About the Band Tortura and Their Second Studio Album

Tortura is a thrash metal band that originated in Monterrey, Mexico and the have been active since 2005. Their second album called Heretic Glory which was released in 2017 is described as a raw punk and thrash metal style release. Mexico is the one nation in Latin America that I can say has established a sort of musical base for thrash metal. Tortura focus on lyrical themes such as religion, injustice, partying and evil. If you aren’t aware that thrash metal is becoming a global phenomenon, then Tortura is yet another example of this. They are contributing to the modern era of thrash metal.

2 Cons About the Album Heretic Glory

Heretic Glory has that raw sort of feel that you can tell it kind of sounds like something we would have heard back in the 1980s but it still manages to maintain a modern sound. The vocals are rough but they could definitely be improved on. Also, the album has little variety in it other than fast songs that have that raw punk and thrash metal feel to them.

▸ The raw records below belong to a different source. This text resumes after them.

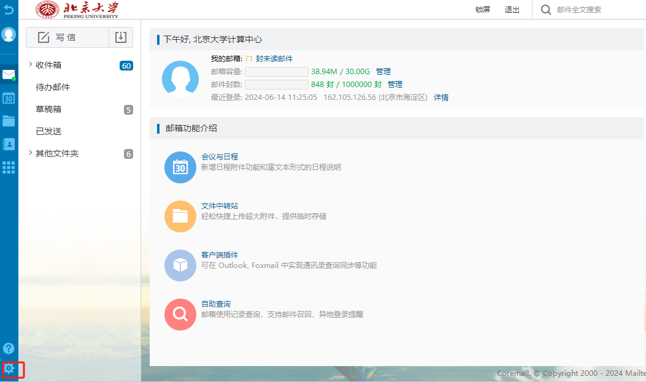
Task: Click the 写信 compose button
Action: pos(67,37)
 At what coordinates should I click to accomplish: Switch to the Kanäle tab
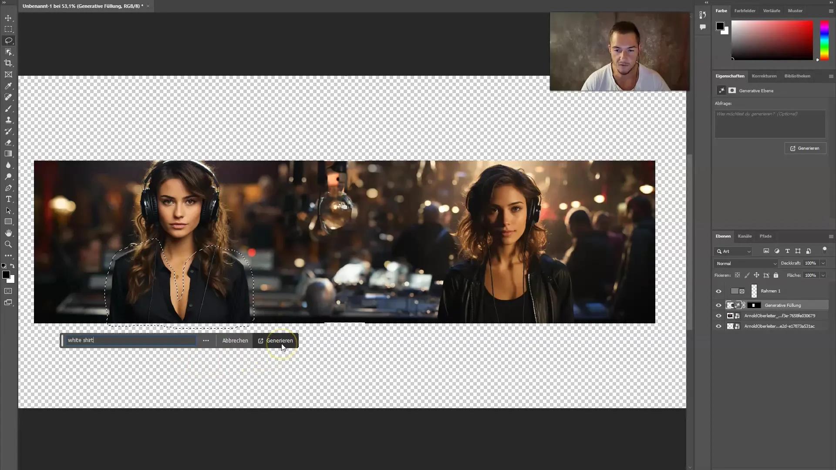click(x=744, y=236)
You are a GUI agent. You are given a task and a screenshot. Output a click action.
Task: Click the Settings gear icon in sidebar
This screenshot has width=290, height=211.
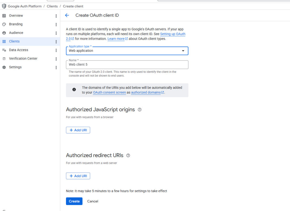click(x=4, y=67)
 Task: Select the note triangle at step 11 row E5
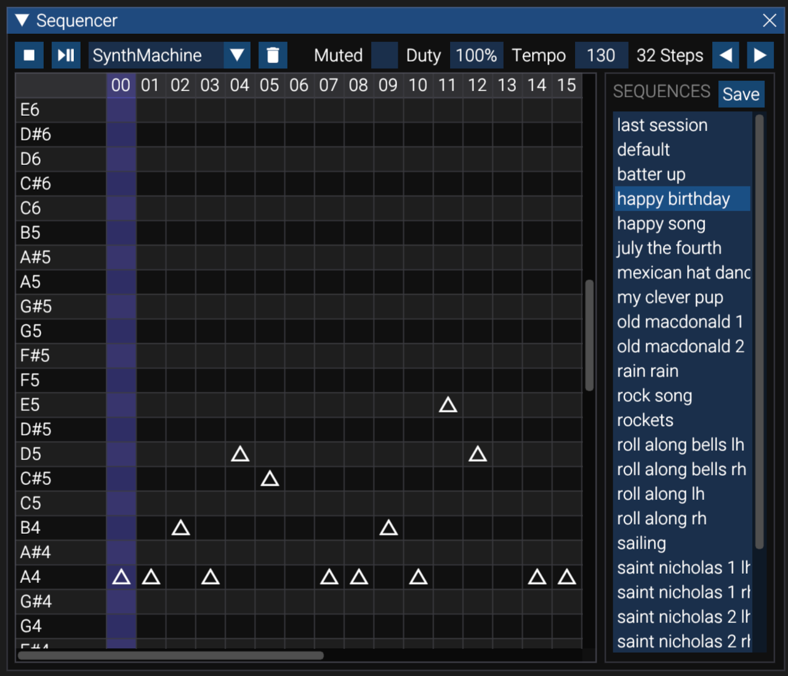point(448,404)
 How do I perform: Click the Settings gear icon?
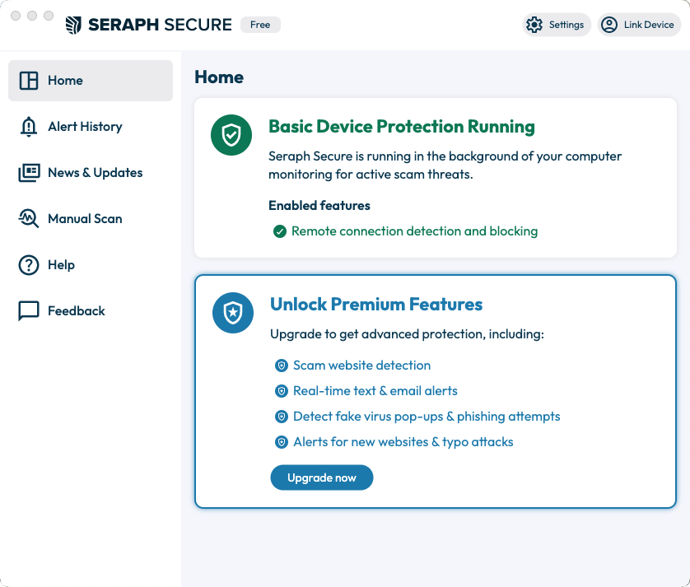point(534,25)
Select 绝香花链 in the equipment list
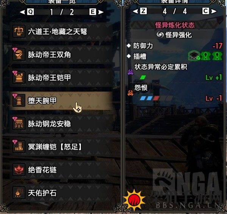227x214 pixels. click(61, 170)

"Heretic Glory" Full Album

The Songs in "Heretic Glory"

In the song called “Die as a God” the end has this sort of repeating riff pattern that I could have seen Metallica do in their early days, but this is not Metallica quality greatness though. While Heretic Glory is not short on speed, it is really unfair to even put Tortura in the same category as a well-established heavy metal band such as Metallica. The vocals may remind some of us of a style similar to that of Erick Olguin (ex-Buried Dreams). The introduction to this album, the way that it starts hardly even feels like it is going to be a metal album until the acoustic guitar is combined with the other tapping notes to create a progressive metal touch. The second song called “Religion Sick” is lyrically about how some people attempt to brainwash others through their lies and they use religion to push across that narrative. “Sacrilege” is a song that has the sound of bells along with a laugh. There is also the sound of a breeze blowing. The intro reminds me of a similarity for the song “For Whom the Bell Tolls” but after that the song settles into something totally different. “Catholic Intolerance” is a song that lyrically discusses the conflict and biases against Catholics so there is an anti-religious lyrical theme in this one.

Final Thoughts About the Album Heretic Glory

I know how we mentioned earlier that the album lacks variety in the songs. Well, to a degree this may be the case with a few exceptions. One of these exceptions is the last song called “Sin Always Victory.” The song starts with a really nice neoclassical influenced progressive part in the beginning before settling into a heavy punk + thrash metal song. As the song says it is time to live a real life. Part of living that life is recognizing that even in Mexico there is thrash metal that is more than decent. The last song alternates between nice bass play and dual vocals. The last song also has a mid-section that sounds like the band Helloween so we have to give these guys credit for at least attempting to innovate themselves.